The number of possible approaches to conducting and analyzing a research study—often referred to as researcher degrees of freedom—has been increasingly under scrutiny as a challenge to the reproducibility of experimental results. Here we focus on the specific instance of time window selection for time series data. As an example, we use data from a visual world eye tracking paradigm in which participants heard a word and were instructed to click on one of four pictures corresponding to the target (e.g., “Click on the hat”). We examined statistical models for a range of start times following the beginning of the carrier phrase, and for each start time a range of window lengths, resulting in 8281 unique time windows. For each time window we ran the same logistic linear mixed effects model, including effects of time, age, noise, and word frequency on an orthogonalized polynomial basis set. Comparing results across these time ranges shows substantial changes in both parameter estimates and p values, even within intuitively “reasonable” boundaries. In some cases varying the window selection in the range of 100–200 ms caused parameter estimates to change from positive to negative. Rather than rush to provide specific recommendations for time window selection (which differs across studies), we advocate for transparency regarding time window selection and awareness of the effects this choice may have on results. Preregistration and multiverse model exploration are two complementary strategies to help mitigate bias introduced by any particular time window choice.

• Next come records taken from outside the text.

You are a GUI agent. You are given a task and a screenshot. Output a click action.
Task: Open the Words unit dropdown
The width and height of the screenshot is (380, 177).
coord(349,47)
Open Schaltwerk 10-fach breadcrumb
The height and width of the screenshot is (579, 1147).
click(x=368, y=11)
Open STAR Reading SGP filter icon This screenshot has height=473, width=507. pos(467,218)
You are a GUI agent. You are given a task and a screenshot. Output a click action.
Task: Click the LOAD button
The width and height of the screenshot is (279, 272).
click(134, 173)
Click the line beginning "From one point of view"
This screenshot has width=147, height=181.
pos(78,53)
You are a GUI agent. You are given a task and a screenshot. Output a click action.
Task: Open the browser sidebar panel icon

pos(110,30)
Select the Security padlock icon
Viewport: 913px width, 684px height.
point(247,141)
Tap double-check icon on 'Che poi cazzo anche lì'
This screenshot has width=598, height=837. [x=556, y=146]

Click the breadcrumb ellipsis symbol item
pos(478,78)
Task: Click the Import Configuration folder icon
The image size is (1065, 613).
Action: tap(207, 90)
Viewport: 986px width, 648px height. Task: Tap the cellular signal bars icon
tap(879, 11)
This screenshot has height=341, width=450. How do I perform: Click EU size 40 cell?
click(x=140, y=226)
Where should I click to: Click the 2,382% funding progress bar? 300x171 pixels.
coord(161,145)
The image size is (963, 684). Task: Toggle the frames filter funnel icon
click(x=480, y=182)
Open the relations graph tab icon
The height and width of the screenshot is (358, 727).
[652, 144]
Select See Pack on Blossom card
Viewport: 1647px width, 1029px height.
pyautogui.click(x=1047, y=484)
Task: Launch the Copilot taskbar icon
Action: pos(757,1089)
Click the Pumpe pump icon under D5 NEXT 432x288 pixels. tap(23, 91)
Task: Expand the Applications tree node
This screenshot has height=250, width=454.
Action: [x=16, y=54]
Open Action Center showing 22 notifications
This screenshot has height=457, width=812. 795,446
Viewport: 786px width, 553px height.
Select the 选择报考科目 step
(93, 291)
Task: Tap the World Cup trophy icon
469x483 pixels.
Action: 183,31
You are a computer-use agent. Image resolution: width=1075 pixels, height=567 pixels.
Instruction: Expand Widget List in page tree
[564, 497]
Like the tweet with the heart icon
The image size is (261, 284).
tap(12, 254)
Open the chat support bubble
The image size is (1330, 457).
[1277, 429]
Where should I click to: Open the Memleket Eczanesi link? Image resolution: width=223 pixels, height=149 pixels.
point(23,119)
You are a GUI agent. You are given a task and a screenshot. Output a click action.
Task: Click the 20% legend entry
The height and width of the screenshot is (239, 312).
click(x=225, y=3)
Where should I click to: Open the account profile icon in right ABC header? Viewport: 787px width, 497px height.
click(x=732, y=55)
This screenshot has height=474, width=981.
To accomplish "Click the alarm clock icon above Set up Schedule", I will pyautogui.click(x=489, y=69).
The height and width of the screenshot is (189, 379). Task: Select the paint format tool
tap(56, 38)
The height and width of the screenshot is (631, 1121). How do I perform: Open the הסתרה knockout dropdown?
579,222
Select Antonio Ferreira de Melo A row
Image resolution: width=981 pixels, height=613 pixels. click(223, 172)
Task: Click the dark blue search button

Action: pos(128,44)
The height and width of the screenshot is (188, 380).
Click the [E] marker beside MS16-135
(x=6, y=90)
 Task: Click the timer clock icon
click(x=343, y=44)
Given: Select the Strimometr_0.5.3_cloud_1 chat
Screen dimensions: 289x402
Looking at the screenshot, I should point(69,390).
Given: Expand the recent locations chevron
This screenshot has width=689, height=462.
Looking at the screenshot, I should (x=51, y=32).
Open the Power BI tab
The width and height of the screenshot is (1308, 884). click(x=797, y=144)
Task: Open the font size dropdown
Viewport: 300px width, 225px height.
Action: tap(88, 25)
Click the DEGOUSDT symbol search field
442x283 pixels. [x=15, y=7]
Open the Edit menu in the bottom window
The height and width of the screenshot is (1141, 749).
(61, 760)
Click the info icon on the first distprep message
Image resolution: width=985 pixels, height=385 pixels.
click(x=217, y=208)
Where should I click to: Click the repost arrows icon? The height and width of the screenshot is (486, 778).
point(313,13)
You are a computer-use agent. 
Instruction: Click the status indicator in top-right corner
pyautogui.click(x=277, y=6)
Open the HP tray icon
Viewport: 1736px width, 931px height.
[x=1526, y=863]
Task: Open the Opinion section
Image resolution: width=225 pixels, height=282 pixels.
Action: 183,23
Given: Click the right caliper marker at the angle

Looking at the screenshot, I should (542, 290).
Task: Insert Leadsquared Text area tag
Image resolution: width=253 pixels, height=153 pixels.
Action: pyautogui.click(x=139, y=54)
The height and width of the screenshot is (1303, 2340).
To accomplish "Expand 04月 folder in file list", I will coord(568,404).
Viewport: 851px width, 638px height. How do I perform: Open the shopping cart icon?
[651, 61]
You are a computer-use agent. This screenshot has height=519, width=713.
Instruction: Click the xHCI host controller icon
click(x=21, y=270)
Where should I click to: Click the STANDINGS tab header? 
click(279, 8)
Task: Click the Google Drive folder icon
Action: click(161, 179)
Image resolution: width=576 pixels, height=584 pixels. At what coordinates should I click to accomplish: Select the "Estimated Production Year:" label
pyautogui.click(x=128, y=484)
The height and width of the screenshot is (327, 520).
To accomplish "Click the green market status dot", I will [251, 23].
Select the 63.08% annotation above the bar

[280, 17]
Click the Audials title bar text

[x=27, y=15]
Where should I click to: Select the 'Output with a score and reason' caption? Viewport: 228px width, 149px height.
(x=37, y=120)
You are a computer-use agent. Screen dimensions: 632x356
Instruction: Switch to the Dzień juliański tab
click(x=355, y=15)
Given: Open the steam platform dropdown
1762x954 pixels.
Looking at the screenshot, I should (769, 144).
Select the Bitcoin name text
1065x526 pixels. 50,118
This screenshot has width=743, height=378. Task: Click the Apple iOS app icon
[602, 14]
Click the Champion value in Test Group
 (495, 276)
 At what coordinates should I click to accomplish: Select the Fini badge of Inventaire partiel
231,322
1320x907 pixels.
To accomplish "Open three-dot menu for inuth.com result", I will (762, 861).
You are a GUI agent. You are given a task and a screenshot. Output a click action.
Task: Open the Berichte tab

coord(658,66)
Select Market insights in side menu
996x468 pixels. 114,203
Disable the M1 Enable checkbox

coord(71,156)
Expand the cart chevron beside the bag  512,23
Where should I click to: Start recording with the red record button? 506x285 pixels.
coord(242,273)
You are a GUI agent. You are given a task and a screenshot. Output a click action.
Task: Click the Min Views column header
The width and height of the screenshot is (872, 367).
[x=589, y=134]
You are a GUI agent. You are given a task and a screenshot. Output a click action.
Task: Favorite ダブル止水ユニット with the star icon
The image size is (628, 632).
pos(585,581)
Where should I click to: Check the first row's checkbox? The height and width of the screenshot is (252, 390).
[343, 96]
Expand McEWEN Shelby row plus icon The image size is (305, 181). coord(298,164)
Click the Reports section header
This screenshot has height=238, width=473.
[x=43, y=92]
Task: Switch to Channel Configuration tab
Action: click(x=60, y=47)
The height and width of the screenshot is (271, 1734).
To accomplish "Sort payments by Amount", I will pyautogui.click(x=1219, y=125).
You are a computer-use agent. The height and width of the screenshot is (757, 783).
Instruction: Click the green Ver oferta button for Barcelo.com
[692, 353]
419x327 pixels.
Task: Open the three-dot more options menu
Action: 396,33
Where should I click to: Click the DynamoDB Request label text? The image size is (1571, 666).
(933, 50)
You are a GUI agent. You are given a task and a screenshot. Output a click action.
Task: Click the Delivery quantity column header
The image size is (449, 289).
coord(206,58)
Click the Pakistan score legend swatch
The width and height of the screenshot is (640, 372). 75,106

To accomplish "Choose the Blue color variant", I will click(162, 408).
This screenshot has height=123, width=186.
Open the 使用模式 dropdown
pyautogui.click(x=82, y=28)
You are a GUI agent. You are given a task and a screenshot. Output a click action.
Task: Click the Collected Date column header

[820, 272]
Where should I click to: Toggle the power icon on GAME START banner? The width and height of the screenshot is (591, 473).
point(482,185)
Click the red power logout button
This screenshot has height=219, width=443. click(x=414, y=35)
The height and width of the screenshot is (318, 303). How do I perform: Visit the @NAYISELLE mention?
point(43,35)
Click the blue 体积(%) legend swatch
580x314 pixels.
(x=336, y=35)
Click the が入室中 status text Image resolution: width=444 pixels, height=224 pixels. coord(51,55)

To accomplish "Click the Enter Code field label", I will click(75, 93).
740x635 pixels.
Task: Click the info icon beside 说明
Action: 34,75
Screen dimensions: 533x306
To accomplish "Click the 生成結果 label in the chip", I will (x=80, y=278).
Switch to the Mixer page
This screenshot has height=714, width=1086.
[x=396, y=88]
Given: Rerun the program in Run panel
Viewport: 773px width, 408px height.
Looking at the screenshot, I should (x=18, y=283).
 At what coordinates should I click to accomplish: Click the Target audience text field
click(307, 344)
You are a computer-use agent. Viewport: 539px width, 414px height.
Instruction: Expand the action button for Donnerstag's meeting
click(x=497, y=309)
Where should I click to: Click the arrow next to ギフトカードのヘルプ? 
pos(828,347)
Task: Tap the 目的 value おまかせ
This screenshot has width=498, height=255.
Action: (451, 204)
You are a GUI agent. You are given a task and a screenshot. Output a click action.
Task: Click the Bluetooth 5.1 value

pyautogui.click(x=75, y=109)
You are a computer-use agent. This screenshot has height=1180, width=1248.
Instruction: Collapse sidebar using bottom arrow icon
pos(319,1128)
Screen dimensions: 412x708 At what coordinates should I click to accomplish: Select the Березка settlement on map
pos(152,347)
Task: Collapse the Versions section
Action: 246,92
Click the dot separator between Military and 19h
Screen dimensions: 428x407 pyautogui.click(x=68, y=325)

“Often, the less there is to justify a traditional custom, the harder it is to get rid of it.”
- Mark Twain, The Adventures of Tom Sawyer
In recent years, researcher degrees of freedom—that is, the data collection and analysis choices made during the course of an experiment—have been increasingly in the limelight (Klein & Roodman, 2005; Simmons et al., 2011; Wicherts et al., 2016). A fair amount of focus has been on issues such as sample size, rules for stopping data collection, controlling for multiple statistical tests, and exclusion criteria for participants. Here we highlight an issue specifically related to the dependent measure for time series data: the temporal window over which data are analyzed.
There are many types of data involving large parameter spaces over which to search. In psychology and cognitive neuroscience, examples of time series signals include EEG, single unit recordings from neurons, and data from eye tracking and pupillometry. Functional MRI has faced this challenge both in the context of extended detection of three-dimensional signals (Worsley et al., 1992), and in the large number of potential analysis pipelines (Carp, 2012). Permutation testing has proven useful in detecting a variety of signals extended in both space (Nichols & Holmes, 2001; Smith & Nichols, 2009) and time (Maris & Oostenveld, 2007), but the challenges of large data sets with many possible analyses remain a contemporary issue. Thus, although in the current paper we focus on eye tracking data as an example, issues relating to data selection and model testing are broadly reflected in many areas of science.
To investigate the effects of temporal window selection on time series analysis in eye tracking, we use data from a visual world paradigm experiment, which has a venerable history in psycholinguistic research (Allopenna et al., 1998; Cooper, 1974; Huettig et al., 2011). In a typical visual world paradigm experiment, multiple objects or words are shown on the screen (Figure 1a). A participant hears a word and moves a mouse to click on the target—but the gaze of the listener (rather than the mouse click) is used as an index of spoken word recognition. By averaging over trials in a condition, or across participants, a time course of target fixation—presumed to reflect lexical activation (Marslen-Wilson & Welsh, 1978; Treisman, 1960)—can be obtained (see Figure 1b).
A challenge for analyzing this type of eye tracking data is deciding the time window over which an analysis should be conducted. It takes approximately 200 ms to launch an eye movement (Hallett, 1986). Should the starting point for analysis be 200 ms after the word onset? After word offset? After a word’s perceptual center (Morton et al., 1976)? After the uniqueness point? Should the analysis continue for a set period of time, or until some proportion of the participants have looked to the target? For some duration after the word offset? For a particular shape of average response? Decisions made in individual papers are no doubt frequently well-reasoned. However, there is a lack of consensus over the “appropriate” time window, and similarly the degree to which the choice of a specific time window matters is unclear. Indeed, were we to ask for a show of hands among researchers indicating their reasoning for window selection, we suspect we would get a wide range of perspectives. Such variability leads to our main question: How much does the specific time window matter?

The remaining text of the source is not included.